* [RECORDS FOR THIS EXERCISE]
Begin

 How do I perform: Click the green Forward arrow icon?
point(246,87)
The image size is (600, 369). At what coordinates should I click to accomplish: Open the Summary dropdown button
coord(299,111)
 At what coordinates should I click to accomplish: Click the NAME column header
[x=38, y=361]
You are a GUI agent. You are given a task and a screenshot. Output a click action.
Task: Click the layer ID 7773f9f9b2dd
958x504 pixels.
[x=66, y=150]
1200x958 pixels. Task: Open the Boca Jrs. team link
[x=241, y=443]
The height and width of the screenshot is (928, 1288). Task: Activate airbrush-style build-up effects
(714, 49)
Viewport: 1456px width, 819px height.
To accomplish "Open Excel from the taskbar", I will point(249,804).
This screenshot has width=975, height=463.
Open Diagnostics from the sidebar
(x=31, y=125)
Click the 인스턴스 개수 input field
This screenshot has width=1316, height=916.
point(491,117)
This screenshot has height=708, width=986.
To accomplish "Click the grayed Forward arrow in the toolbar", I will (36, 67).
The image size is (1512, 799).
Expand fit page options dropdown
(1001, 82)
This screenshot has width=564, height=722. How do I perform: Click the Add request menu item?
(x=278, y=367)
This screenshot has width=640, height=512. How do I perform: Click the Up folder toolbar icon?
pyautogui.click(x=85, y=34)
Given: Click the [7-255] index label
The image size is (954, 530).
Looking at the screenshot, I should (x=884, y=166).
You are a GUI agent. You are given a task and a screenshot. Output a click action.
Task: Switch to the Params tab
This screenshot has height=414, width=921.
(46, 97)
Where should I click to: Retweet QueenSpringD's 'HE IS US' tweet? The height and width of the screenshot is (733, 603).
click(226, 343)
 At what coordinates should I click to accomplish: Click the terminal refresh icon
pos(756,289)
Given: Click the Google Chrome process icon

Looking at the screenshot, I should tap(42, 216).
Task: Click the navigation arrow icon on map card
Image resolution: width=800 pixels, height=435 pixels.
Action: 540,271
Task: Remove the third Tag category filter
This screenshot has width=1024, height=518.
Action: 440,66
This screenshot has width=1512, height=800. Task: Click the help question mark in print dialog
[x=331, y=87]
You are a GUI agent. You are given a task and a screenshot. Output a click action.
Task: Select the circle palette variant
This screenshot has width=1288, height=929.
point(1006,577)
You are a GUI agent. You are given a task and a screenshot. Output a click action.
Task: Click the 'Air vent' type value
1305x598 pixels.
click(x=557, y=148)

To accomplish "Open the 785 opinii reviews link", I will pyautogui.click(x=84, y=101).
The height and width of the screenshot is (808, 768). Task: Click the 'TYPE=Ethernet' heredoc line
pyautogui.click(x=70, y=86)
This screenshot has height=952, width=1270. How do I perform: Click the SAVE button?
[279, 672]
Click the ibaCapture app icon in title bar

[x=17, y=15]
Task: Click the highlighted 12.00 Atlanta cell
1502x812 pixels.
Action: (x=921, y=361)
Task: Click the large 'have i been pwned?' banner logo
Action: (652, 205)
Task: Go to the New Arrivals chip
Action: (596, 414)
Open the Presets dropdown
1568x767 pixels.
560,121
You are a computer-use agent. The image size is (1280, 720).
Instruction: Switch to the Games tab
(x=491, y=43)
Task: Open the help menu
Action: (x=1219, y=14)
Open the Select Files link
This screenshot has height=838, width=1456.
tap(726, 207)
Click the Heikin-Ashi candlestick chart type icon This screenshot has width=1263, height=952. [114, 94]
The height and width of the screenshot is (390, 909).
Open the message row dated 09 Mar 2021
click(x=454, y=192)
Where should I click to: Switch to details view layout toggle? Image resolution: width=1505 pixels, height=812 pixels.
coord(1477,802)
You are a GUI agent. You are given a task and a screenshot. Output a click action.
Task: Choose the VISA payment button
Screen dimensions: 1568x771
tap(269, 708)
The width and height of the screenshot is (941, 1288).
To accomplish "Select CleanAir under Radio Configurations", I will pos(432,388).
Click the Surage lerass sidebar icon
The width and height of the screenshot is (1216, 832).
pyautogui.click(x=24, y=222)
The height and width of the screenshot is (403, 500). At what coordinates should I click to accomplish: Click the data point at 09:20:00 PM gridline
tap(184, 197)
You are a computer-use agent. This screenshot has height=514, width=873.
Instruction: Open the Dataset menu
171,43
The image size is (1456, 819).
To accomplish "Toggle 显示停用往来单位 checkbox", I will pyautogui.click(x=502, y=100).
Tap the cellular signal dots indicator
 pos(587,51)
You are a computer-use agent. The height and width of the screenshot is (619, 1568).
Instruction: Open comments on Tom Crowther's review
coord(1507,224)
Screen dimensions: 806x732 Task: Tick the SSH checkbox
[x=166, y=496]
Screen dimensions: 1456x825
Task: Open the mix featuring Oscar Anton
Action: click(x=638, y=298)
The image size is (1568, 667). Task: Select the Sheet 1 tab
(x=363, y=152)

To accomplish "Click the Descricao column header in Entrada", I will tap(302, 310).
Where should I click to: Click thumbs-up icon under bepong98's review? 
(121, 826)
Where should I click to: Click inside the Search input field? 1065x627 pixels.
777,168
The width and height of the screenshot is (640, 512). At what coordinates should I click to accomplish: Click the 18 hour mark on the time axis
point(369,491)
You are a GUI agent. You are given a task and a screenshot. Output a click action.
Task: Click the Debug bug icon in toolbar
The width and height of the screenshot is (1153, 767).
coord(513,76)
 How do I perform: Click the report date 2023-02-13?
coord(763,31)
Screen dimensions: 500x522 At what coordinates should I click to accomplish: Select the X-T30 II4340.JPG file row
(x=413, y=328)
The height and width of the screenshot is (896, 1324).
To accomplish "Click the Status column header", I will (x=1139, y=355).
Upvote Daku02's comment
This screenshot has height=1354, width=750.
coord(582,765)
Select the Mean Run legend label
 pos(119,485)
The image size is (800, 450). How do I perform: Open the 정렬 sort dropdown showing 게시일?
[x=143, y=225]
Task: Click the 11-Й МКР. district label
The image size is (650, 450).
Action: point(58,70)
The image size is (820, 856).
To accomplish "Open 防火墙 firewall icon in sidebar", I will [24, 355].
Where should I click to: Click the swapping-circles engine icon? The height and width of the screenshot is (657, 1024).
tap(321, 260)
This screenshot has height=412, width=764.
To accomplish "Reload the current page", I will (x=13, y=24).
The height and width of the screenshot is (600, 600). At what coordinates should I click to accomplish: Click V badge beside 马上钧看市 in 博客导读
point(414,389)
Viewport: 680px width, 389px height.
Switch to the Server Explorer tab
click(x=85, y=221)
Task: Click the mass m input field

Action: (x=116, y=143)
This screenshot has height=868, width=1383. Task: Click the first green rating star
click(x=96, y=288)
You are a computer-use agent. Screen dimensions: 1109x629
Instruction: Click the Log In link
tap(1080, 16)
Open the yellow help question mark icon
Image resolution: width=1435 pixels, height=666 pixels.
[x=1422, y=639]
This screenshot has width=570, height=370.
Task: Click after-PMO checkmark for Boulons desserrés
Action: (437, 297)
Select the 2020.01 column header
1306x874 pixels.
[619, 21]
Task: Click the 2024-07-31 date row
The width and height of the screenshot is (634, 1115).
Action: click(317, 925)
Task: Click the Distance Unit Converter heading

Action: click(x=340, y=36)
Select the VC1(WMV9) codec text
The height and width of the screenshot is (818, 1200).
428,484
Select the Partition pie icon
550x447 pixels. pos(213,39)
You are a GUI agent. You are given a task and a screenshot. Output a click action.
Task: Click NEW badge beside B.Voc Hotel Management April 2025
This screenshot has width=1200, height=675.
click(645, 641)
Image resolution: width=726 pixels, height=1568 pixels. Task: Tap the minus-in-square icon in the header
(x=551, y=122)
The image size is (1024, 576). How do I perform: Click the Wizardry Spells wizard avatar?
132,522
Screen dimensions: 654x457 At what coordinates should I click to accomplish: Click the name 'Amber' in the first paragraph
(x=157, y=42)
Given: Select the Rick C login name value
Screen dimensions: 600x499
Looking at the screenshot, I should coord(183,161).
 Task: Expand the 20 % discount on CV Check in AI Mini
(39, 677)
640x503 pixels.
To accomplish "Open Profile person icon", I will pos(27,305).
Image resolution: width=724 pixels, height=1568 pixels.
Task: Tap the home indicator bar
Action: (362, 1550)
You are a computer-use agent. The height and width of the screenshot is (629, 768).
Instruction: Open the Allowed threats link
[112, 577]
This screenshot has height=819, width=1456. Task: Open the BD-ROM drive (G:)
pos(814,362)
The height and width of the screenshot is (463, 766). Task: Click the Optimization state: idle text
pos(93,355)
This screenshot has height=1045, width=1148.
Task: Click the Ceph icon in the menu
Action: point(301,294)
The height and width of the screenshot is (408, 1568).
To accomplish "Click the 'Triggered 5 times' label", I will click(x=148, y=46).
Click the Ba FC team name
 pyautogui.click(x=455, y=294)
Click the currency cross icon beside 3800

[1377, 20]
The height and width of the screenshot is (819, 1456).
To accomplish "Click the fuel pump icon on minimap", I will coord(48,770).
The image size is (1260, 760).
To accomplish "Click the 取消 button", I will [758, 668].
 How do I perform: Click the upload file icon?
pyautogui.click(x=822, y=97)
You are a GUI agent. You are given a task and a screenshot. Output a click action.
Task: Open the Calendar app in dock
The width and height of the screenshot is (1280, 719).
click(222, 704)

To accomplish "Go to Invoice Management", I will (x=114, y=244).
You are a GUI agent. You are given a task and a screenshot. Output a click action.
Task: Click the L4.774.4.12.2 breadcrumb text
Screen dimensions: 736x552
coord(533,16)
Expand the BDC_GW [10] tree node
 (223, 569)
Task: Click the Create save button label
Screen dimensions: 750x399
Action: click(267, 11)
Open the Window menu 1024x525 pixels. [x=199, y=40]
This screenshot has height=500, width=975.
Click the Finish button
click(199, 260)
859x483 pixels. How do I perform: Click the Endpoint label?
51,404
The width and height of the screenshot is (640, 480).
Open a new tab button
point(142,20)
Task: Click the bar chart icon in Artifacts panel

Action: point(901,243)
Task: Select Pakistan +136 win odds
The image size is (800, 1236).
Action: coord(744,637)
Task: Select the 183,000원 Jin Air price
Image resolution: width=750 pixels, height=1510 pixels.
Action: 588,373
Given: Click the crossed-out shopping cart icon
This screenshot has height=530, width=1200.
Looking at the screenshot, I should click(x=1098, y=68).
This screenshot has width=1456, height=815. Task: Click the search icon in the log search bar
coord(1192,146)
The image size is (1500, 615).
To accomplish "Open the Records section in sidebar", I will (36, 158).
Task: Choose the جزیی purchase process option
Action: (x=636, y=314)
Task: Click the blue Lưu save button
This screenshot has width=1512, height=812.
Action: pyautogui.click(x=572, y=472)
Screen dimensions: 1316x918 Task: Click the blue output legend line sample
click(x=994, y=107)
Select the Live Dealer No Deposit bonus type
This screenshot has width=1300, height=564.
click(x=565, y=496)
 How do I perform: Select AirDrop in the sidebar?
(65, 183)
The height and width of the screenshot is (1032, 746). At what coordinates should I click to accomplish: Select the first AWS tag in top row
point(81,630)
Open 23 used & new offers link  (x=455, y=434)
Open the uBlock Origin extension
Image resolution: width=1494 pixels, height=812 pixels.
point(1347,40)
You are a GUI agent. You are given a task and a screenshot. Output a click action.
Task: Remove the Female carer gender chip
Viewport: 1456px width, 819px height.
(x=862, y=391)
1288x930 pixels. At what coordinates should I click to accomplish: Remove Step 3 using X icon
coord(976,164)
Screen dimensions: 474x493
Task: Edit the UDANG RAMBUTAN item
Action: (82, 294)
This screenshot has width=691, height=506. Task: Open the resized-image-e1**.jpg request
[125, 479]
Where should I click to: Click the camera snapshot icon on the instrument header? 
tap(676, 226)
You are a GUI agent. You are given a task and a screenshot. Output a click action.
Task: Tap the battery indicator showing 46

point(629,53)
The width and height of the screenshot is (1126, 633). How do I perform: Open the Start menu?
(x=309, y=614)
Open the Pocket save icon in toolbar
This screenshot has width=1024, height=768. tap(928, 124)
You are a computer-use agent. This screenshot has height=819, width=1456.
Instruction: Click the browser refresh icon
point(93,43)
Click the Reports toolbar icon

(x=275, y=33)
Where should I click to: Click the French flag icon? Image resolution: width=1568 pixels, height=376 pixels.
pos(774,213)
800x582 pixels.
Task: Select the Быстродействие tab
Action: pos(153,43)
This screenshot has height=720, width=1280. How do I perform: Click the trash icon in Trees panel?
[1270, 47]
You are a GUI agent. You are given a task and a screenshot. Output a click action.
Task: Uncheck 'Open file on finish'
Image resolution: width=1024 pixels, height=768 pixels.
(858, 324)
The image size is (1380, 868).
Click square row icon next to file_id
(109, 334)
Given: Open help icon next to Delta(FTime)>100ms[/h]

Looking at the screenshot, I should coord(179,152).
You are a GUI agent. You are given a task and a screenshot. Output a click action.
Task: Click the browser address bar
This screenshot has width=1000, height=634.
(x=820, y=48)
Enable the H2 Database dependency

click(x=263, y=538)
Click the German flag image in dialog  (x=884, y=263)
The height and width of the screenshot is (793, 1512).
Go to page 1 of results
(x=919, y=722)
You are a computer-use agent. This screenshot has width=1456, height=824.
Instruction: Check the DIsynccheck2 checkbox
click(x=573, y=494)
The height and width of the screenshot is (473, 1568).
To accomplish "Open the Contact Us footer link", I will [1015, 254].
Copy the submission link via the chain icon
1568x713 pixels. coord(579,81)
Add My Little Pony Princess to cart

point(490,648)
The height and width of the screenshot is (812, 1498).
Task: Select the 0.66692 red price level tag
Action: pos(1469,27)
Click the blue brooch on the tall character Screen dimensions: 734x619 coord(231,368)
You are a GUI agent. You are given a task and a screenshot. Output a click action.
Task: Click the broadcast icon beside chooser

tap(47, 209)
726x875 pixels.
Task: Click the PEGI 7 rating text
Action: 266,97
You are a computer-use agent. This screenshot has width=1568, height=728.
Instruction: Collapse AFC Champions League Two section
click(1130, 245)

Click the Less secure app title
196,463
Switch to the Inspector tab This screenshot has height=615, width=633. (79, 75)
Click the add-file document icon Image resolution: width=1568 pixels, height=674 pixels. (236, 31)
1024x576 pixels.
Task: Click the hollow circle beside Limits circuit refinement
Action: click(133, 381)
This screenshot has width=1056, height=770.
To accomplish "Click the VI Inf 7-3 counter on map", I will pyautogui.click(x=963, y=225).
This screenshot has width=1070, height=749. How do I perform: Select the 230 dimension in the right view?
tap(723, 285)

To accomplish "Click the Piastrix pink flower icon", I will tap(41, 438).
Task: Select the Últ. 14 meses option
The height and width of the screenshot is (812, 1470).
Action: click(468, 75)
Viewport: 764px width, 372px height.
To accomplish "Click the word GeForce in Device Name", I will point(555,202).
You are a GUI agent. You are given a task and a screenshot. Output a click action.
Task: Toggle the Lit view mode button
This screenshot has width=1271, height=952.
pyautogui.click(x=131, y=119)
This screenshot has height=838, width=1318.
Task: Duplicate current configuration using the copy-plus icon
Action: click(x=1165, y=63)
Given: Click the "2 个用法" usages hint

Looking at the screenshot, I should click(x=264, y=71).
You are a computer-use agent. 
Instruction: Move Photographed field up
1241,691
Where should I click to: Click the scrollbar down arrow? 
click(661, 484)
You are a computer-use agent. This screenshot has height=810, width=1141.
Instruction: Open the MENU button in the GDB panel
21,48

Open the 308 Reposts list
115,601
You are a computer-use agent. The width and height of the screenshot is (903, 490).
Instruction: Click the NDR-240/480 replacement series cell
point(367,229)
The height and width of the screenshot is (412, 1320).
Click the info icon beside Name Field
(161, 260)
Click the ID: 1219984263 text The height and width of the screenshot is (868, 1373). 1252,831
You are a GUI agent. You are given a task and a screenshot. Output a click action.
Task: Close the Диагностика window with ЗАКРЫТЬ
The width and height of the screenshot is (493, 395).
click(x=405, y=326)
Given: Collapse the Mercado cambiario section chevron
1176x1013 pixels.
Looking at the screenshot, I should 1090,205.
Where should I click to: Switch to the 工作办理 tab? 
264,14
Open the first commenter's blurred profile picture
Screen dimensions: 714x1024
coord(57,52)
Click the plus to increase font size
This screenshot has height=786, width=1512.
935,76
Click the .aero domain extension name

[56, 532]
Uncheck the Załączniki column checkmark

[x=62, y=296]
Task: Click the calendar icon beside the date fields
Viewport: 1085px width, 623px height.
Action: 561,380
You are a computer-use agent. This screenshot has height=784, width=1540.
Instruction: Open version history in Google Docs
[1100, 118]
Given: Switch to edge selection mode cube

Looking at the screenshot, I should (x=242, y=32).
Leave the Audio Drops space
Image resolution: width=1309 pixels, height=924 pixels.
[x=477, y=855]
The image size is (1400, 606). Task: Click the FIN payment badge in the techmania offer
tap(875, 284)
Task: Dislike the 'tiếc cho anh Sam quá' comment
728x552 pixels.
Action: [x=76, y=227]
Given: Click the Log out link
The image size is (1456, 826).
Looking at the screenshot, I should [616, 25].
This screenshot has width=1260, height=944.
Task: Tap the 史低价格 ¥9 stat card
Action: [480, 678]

End

* [WHAT YOU SHOULD DO]
Rewrite the listing lines from the line containing "Given: Select the Rick C login name value" to the line containing "will click(x=148, y=46).", inclusive, as a JSON list of strings with one string per line and blank lines omitted.

* [RESPONSE TO THE EXERCISE]
[
  "Given: Select the Rick C login name value",
  "Screen dimensions: 600x499",
  "Looking at the screenshot, I should coord(183,161).",
  " Task: Expand the 20 % discount on CV Check in AI Mini",
  "(39, 677)",
  "640x503 pixels.",
  "To accomplish \"Open Profile person icon\", I will pos(27,305).",
  "Image resolution: width=724 pixels, height=1568 pixels.",
  "Task: Tap the home indicator bar",
  "Action: (362, 1550)",
  "You are a computer-use agent. The height and width of the screenshot is (629, 768).",
  "Instruction: Open the Allowed threats link",
  "[112, 577]",
  "This screenshot has height=819, width=1456. Task: Open the BD-ROM drive (G:)",
  "pos(814,362)",
  "The height and width of the screenshot is (463, 766). Task: Click the Optimization state: idle text",
  "pos(93,355)",
  "This screenshot has height=1045, width=1148.",
  "Task: Click the Ceph icon in the menu",
  "Action: point(301,294)",
  "The height and width of the screenshot is (408, 1568).",
  "To accomplish \"Click the 'Triggered 5 times' label\", I will click(x=148, y=46)."
]